Essentially the most telling factor in regards to the former glad-handing preppy journal scribe with New Yorker ambitions making a fortune as a MAGA surrogate is that Carlson is now mired in a world of complete mental stagnation. Very similar to pornographers, right-wing hate retailers can solely proceed getting a cost out of their mass viewers by ratcheting up the outrage quotient of their content material. So since Carlson was abruptly canned by Fox within the wake of the 2023 settlement of the Dominion go well with, he’s been a digital random-search engine for hyperventilating grievance theater on the suitable. His fawning two-hour interview with Nick Fuentes, which left Fuentes’s deranged antisemitic outbursts each unchallenged and indulged, was however the newest (if additionally probably the most justly infamous) specimen kicked up by this ugly enterprise mannequin. On his YouTube present, Carlson has interviewed a frontrunner of the white-nationalist group VDARE, Holocaust denier Darryl Cooper, and fellow conspiracy-monger Alex Jones, who surrendered his personal profitable Infowars gig after shedding a $1.4 billion defamation go well with introduced by the households of victims within the 2012 Sandy Hook faculty bloodbath, which Jones dubbed a deep-state “false flag operation.” That’s all on high of uncritically platforming authoritarian figures like Putin, Orbán, and Iranian President Masoud Pezeshkian.

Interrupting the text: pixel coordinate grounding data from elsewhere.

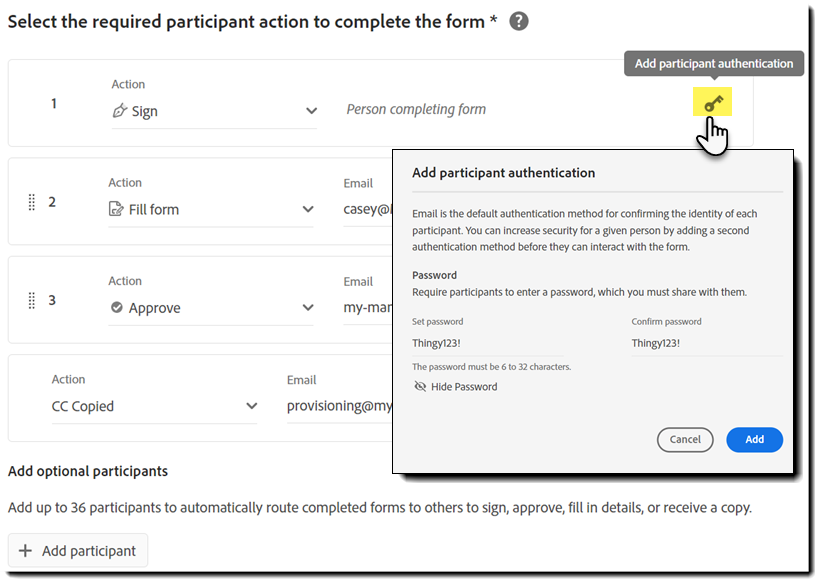Click the Approve checkmark icon for participant 3

(x=117, y=307)
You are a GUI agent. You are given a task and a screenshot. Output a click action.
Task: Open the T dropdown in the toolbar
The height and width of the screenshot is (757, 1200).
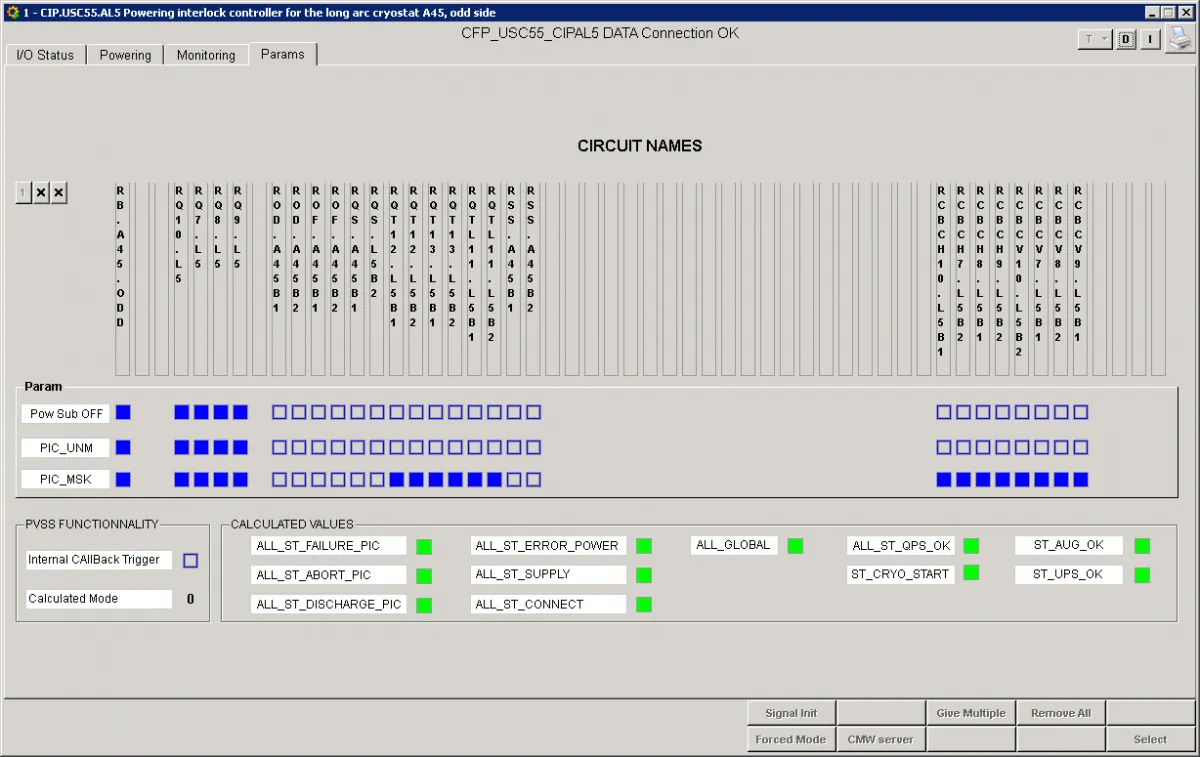tap(1095, 39)
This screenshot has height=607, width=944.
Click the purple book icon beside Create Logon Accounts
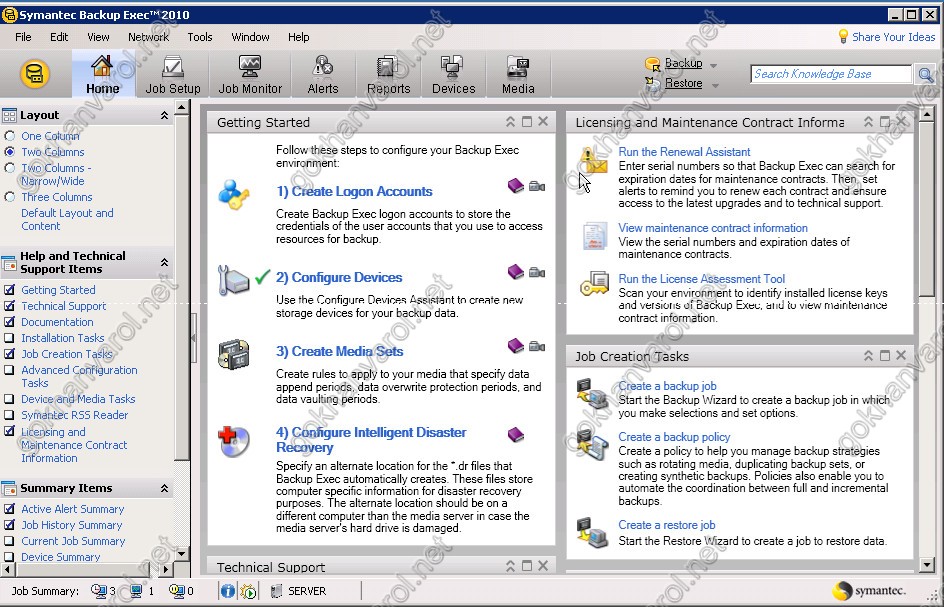pyautogui.click(x=515, y=186)

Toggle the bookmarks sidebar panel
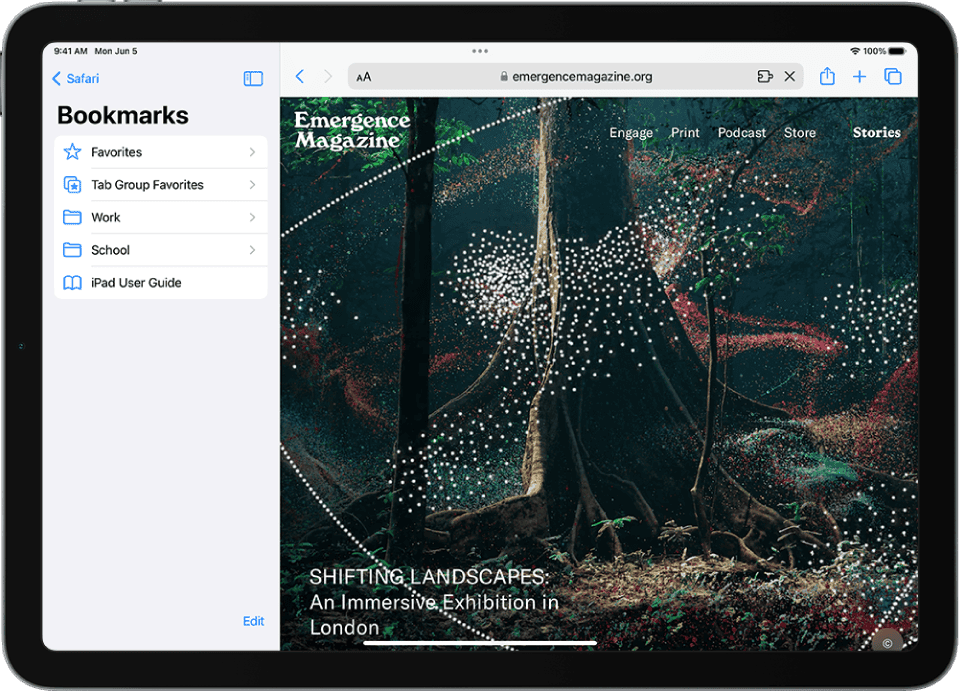pos(253,78)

As a seeming corollary of Carlson’s accelerating mental self-enclosure, he has additionally grow to be besotted with the apocalyptic political theology of the New Apostolic Reformation motion, regardless of his continued identification with the Episcopalianism of his prep-school youth. Zengerle makes solely glancing point out of this non secular flip, citing an interview that Carlson gave to a Christian podcaster through which he described being attacked in mattress by “a demon.” However Carlson has additionally interviewed the right-wing evangelical pundit Santiago Pliego, in addition to the NAR-adjacent Calvinist pastor Doug Wilson, an avowed champion of theocratic rule. On the 2024 Republican Nationwide Conference’s Heritage Basis coverage confab, Carlson warned of a coming “non secular battle” pitting righteous Republicans towards Democrats who stand decided as a physique to “remove” Christians. Carlson’s embrace of probably the most militant wing of the evangelical MAGA motion has grimly borne out his former Commonplace colleague Andrew Ferguson’s view that Carlson had grow to be “the Father Coughlin of the twenty-first century”—a peddler of ugly bigotries dressed up because the pseudo-populist vindication of the forgotten man. And since bathos is rarely far offstage for the previous stunt correspondent on Fox & Pals, Carlson additionally hosted an occasion in 2024 the place accused sexual assaulter and rapist Russell Model made his first main public occupation of the Christian religion.

It’s simple, Lord is aware of, to make sport of such blatantly transactional avowals of religion, however the followers of Carlson’s unbelievable profession ought to by now be effectively conscious that he’s an exceedingly savvy early adopter of media and political developments. Within the airless room of self-authenticating reactionary MAGA politics, Carlson is charting a brand new quest for absolute conviction and certainty. Allow us to pray.

Chris Lehmann



Chris Lehmann is the DC Bureau chief for The Nation and a contributing editor at The Baffler. He was previously editor of The Baffler and The New Republic, and is the creator, most just lately, of The Cash Cult: Capitalism, Christianity, and the Unmaking of the American Dream (Melville Home, 2016).